Some mutations in this gene slow down the MTHFR enzyme. Slow MTHFR often, but not always, means reduced methylation and/or methylfolate. If you have elevated homocysteine, you have low methylation. However, you can have low methylation without elevated homocysteine–it can show up as:
- Suboptimal cognitive functions
- Hormone imbalances
- And suboptimal fertility
There are more than 30 gene mutations for the MTHFR gene, but the two most commonly studied are C677T and A1298C. Both mutations reduce the MTHFR enzyme activity, but at varying levels.
The C677T variant substituted C to T at position 677 on the DNA recipe for the MTHFR enzyme. This results in producing a different amino acid valine instead of alanine.
If you have one copy of this mutation (heterozygous), you have 40% less enzyme activity. But if you have 2 copies of the mutation (homozygous), you will have only 30% of normal enzyme activity left.
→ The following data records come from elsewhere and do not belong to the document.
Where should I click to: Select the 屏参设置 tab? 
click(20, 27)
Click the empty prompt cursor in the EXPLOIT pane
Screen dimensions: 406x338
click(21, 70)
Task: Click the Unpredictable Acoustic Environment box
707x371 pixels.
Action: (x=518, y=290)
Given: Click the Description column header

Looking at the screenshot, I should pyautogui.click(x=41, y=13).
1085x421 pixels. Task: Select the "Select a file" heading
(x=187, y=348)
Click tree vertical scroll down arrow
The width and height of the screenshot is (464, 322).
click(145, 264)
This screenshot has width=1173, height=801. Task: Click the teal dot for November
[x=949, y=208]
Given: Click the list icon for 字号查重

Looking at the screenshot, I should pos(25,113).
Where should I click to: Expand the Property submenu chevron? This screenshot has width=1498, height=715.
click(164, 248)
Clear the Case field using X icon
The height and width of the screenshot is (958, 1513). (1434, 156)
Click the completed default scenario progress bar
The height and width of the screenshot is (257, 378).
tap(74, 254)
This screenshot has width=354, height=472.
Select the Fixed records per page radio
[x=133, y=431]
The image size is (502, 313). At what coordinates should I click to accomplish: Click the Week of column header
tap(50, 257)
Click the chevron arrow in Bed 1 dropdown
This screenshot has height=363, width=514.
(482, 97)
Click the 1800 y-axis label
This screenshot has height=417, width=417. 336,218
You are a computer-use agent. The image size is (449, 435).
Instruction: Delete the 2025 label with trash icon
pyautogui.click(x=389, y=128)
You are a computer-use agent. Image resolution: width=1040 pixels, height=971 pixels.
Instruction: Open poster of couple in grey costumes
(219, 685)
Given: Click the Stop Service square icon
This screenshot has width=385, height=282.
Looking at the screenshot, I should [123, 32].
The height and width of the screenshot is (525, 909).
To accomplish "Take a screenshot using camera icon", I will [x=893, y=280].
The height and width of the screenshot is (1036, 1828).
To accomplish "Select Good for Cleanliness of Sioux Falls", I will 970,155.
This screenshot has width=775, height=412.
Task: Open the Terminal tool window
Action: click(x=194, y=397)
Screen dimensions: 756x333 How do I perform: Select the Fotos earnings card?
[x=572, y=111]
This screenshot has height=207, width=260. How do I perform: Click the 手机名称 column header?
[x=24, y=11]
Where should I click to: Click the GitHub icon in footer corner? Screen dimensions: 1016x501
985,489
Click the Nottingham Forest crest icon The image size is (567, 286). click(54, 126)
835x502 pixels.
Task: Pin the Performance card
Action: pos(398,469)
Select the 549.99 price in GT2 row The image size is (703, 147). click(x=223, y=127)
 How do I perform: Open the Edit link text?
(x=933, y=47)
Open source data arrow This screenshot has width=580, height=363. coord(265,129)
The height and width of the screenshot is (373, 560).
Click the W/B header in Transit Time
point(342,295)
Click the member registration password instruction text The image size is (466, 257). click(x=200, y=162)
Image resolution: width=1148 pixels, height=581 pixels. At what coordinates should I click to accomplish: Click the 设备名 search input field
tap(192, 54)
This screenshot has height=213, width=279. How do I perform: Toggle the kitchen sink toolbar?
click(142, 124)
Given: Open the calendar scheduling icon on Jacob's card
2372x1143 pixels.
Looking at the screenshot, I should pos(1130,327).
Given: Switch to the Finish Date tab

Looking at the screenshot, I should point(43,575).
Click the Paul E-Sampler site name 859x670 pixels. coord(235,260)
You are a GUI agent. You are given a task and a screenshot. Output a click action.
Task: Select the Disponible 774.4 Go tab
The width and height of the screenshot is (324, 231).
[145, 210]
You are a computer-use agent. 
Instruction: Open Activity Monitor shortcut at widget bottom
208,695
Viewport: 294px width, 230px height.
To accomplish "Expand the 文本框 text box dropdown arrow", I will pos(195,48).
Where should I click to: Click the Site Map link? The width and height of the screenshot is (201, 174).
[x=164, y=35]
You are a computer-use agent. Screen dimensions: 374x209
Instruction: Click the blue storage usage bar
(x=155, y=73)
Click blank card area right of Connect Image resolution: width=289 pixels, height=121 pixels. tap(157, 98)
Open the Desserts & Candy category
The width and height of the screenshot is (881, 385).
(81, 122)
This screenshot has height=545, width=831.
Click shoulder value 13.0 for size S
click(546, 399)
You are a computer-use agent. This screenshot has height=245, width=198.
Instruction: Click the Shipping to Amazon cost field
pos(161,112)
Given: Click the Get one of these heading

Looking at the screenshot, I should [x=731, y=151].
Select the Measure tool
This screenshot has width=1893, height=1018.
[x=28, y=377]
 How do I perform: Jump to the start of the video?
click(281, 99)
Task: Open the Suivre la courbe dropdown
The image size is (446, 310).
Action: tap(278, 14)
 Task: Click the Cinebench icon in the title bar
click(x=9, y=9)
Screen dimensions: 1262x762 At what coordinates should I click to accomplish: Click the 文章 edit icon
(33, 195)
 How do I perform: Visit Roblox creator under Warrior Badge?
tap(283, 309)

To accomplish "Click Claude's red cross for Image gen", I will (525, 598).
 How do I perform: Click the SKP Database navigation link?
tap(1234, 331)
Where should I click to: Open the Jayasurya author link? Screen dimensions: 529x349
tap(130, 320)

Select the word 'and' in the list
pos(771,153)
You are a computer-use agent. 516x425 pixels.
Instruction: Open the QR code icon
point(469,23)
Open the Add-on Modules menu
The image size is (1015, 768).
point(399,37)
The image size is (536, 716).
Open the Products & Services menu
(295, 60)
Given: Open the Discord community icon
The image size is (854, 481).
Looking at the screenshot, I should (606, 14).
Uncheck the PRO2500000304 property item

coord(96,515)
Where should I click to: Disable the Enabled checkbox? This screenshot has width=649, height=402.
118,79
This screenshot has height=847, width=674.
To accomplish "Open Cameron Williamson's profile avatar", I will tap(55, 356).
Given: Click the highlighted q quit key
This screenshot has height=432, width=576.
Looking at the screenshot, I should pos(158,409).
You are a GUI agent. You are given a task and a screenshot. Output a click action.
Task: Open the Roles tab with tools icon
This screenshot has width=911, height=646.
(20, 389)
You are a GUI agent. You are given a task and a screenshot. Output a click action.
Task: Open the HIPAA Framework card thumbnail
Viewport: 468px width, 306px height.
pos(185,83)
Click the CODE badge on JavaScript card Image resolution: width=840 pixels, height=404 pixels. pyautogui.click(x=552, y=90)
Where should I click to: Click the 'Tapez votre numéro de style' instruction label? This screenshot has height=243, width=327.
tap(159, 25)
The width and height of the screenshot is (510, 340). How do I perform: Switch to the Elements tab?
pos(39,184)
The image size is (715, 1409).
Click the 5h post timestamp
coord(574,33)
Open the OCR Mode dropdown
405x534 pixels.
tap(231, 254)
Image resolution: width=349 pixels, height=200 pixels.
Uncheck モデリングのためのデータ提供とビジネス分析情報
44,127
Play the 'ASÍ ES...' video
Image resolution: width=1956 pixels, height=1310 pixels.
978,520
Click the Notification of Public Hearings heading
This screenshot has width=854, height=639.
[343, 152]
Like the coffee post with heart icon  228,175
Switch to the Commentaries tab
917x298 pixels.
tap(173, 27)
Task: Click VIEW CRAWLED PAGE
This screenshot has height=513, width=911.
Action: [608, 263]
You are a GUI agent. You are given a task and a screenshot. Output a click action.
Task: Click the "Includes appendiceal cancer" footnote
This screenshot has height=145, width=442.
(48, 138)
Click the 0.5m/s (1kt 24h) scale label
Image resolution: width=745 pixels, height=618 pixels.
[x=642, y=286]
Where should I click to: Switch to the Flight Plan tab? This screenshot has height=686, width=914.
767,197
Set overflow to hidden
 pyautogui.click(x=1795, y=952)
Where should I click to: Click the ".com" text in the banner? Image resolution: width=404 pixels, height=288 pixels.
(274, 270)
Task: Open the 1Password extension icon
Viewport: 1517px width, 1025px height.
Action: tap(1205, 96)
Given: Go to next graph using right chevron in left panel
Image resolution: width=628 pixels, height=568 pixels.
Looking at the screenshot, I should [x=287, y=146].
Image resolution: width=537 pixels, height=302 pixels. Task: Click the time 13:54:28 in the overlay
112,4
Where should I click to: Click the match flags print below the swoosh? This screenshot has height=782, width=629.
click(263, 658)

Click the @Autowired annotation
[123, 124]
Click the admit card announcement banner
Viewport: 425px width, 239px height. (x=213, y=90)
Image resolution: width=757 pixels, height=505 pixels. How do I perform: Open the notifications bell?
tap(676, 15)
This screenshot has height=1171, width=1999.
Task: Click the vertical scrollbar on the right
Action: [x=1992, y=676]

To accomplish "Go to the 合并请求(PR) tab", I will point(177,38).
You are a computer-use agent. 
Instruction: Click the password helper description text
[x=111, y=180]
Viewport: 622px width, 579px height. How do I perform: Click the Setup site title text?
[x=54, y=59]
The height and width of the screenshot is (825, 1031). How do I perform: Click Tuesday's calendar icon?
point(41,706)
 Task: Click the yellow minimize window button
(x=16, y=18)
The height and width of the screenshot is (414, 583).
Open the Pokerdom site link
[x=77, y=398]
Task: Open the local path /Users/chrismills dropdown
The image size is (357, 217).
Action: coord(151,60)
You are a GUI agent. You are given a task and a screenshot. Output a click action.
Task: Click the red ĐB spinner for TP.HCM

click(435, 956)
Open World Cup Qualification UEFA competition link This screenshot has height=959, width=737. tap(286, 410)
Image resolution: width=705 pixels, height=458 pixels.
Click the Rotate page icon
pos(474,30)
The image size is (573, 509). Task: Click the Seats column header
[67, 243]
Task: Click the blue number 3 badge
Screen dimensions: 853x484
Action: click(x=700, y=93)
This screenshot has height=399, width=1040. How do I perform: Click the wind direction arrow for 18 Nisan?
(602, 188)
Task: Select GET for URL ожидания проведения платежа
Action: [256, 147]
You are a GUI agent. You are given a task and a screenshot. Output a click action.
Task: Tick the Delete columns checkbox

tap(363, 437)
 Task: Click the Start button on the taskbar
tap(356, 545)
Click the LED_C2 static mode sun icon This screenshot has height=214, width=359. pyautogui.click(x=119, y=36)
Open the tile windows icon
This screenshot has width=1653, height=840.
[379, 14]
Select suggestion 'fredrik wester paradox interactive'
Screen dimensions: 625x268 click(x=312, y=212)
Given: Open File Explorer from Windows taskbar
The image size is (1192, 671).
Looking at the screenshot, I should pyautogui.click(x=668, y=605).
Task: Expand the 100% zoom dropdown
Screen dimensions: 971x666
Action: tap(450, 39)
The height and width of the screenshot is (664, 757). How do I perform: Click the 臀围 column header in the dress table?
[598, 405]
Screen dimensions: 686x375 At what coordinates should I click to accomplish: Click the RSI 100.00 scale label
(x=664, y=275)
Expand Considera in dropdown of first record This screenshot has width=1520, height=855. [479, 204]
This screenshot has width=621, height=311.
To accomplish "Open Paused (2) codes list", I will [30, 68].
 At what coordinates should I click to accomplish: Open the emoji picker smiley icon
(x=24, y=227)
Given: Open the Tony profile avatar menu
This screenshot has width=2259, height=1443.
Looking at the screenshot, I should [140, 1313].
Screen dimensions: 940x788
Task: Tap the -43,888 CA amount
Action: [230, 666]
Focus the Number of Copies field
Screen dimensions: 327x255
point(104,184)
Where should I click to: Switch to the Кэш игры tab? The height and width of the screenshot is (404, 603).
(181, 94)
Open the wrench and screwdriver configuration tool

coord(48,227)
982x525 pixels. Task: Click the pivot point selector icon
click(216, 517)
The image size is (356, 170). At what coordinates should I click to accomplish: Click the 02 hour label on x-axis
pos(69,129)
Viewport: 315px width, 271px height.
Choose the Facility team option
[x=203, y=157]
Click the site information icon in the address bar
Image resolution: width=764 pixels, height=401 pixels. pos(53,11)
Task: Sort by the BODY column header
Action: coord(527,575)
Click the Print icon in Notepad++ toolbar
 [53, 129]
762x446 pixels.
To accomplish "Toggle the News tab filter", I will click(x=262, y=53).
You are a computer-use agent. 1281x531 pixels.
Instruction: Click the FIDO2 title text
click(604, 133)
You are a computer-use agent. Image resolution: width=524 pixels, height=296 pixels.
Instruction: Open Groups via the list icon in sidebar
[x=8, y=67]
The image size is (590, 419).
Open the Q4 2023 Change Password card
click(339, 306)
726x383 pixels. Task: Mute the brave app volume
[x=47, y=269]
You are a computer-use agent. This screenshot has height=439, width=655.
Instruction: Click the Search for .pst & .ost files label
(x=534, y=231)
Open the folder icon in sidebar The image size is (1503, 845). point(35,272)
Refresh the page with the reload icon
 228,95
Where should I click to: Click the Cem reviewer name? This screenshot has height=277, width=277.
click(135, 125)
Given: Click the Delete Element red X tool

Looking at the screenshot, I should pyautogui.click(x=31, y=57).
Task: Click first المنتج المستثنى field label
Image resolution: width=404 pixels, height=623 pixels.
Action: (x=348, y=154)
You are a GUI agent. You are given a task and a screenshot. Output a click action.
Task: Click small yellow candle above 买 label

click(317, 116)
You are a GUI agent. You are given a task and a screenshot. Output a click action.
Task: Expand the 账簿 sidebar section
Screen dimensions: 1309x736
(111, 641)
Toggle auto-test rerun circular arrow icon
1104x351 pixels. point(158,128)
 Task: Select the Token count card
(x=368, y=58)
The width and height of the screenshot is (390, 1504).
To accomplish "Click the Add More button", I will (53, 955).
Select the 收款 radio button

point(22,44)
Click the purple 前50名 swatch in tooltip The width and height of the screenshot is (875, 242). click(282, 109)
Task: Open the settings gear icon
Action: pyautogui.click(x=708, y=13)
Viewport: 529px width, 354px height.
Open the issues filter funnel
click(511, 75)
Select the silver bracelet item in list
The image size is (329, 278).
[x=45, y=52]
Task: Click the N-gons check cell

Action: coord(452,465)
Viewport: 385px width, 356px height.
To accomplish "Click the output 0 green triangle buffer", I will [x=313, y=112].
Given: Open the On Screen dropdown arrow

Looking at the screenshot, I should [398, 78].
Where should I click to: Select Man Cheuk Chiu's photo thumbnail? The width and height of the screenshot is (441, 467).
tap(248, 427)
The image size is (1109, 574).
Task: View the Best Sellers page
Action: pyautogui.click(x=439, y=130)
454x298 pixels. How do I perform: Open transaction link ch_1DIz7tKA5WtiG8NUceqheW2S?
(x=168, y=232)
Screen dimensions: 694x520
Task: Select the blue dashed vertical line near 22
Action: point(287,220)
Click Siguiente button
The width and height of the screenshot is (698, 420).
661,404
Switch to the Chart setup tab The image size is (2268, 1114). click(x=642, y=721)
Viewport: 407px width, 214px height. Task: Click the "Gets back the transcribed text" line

Although C677T has been associated with many diseases and elevated homocysteine, plenty of people can live normal and healthy lives with this variant. That’s because of epigenetics–your body can read this gene more times even if you have the weaker gene. You also have numerous other genes that can make up for the lower enzyme functions.
The A1298C variant substitutes the amino acid glutamic acid into alanine.
Heterozygous individuals have a 15% reduction in enzyme activity, while homozygous individuals have a 30% reduction.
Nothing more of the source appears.